>> Begin Records to use
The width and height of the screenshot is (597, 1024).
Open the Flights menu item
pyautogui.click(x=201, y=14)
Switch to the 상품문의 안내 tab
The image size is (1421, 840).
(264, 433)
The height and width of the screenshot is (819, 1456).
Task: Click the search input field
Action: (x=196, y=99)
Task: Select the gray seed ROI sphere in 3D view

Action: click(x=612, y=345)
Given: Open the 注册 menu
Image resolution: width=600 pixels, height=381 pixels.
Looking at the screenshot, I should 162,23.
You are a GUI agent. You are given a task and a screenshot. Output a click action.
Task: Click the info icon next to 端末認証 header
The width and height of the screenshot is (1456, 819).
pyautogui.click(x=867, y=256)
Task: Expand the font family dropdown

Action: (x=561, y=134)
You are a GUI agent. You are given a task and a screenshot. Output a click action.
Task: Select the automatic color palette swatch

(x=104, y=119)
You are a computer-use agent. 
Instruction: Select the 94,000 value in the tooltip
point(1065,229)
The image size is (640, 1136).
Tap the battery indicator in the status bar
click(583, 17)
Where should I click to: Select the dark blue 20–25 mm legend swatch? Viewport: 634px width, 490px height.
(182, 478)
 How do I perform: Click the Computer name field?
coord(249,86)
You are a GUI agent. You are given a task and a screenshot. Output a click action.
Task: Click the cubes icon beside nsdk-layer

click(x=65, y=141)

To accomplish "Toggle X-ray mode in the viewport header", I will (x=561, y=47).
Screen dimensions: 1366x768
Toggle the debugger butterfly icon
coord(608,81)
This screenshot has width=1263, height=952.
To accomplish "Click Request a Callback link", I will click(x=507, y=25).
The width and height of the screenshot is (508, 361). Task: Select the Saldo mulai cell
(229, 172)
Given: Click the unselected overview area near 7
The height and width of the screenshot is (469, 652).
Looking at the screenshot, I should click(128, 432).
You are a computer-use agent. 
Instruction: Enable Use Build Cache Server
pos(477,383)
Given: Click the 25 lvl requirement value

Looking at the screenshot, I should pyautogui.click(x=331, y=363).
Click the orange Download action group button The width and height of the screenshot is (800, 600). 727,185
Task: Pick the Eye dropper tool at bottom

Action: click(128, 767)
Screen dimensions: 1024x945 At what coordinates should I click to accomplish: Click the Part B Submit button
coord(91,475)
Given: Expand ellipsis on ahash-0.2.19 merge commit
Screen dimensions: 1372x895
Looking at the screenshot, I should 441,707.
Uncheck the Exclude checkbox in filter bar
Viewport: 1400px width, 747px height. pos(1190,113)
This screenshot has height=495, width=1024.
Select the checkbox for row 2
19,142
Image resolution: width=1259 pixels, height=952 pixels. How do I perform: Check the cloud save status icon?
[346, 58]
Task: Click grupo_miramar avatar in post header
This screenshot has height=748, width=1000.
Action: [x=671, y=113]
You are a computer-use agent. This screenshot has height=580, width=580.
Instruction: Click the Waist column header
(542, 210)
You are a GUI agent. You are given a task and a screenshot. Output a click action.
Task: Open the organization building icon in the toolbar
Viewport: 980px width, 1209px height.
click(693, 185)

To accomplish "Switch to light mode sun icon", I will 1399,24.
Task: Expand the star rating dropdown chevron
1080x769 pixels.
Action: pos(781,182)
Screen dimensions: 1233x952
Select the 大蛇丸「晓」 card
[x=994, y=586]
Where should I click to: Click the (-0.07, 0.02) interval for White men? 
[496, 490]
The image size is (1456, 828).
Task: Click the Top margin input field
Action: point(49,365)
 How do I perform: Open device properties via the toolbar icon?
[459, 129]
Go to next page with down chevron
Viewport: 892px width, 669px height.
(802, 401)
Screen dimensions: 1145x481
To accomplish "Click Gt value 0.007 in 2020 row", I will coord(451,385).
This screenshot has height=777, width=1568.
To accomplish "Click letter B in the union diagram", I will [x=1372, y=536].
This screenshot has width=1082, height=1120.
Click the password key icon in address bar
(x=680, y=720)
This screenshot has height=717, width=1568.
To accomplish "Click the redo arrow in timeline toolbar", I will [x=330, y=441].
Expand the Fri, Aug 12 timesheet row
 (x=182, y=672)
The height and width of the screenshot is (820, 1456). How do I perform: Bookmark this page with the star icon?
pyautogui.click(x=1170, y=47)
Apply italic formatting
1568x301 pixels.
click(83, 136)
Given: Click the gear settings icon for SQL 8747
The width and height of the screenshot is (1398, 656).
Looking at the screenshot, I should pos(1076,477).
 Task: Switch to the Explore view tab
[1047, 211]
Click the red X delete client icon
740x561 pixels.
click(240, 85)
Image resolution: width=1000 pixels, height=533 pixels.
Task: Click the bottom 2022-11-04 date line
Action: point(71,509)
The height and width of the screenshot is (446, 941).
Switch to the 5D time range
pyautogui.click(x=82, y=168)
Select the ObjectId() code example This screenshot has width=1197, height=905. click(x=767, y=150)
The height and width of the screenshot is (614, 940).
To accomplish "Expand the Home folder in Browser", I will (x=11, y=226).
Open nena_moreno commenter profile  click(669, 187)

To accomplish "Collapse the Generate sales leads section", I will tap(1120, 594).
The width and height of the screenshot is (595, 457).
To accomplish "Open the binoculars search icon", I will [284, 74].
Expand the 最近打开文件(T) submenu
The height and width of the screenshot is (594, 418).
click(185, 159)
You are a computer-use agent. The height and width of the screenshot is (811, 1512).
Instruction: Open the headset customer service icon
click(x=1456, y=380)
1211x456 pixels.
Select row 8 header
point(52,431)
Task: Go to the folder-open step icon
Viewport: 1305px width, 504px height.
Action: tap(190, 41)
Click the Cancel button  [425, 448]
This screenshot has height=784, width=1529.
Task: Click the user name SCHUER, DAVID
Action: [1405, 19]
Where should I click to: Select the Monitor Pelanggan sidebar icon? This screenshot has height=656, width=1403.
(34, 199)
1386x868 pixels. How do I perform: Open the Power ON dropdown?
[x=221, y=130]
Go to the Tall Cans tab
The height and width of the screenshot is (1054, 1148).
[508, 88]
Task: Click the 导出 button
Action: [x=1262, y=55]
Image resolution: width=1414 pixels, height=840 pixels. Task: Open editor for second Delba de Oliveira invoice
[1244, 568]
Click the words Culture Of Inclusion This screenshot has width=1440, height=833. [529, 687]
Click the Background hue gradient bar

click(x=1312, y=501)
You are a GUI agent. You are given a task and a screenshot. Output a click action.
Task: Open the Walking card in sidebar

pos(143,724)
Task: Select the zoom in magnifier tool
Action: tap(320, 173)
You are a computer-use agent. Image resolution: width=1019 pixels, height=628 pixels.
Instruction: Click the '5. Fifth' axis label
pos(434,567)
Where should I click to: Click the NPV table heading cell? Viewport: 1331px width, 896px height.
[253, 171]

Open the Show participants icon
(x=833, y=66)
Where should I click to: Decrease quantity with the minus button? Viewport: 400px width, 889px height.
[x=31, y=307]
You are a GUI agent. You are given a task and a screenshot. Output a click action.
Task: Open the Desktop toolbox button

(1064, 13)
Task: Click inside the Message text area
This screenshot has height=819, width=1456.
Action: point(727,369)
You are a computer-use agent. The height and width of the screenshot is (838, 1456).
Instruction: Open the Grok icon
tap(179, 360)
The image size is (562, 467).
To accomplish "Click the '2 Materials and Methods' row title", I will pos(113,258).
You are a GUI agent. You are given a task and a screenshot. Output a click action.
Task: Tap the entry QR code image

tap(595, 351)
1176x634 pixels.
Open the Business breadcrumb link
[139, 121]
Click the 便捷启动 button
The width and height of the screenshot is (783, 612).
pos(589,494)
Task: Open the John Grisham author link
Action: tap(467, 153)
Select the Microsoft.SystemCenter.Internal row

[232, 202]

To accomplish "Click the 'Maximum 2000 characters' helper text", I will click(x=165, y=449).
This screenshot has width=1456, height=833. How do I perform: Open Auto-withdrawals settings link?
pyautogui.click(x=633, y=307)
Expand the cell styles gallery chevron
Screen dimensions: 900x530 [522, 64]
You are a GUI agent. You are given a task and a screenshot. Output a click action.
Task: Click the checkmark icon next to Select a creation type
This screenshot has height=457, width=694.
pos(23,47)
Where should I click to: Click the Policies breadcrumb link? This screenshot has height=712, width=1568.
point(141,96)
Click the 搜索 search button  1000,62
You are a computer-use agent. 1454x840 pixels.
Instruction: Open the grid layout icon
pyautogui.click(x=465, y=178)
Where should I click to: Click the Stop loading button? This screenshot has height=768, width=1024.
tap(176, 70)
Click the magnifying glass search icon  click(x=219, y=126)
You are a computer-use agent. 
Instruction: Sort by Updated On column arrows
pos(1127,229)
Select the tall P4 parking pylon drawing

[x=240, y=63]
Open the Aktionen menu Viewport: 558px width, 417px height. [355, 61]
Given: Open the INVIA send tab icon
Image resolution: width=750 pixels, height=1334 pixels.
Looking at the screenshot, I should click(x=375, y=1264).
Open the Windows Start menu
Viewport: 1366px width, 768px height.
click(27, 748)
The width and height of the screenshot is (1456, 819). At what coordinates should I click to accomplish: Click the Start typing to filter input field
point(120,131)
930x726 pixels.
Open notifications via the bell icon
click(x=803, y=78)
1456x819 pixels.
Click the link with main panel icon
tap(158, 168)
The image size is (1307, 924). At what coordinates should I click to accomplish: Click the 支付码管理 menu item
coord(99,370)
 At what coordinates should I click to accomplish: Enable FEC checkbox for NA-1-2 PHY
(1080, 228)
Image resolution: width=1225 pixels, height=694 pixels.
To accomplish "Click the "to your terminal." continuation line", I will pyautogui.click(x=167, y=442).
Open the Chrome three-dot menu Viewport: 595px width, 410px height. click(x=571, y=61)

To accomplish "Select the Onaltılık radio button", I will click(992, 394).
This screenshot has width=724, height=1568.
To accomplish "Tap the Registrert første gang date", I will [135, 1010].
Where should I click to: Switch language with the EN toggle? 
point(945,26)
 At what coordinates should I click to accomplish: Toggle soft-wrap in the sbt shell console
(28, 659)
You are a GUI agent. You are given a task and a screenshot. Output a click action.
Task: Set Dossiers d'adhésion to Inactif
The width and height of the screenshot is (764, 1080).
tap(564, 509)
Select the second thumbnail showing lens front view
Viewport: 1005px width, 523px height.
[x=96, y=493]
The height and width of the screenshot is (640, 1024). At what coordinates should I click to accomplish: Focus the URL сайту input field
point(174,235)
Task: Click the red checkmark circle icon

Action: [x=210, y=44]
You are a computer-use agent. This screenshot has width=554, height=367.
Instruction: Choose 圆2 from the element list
>> End Records to use
▸ **Task objective**
Identify each line in the data above that contains the string "dimensions", treating uppercase and lowercase as different, and copy every such line in full.

▸ **Task output**
Screen dimensions: 1366x768
Screen dimensions: 1024x945 At what coordinates should I click to accomplish: Click the Part B Submit button
Screen dimensions: 1372x895
Screen dimensions: 1233x952
Screen dimensions: 1145x481
Screen dimensions: 900x530 [522, 64]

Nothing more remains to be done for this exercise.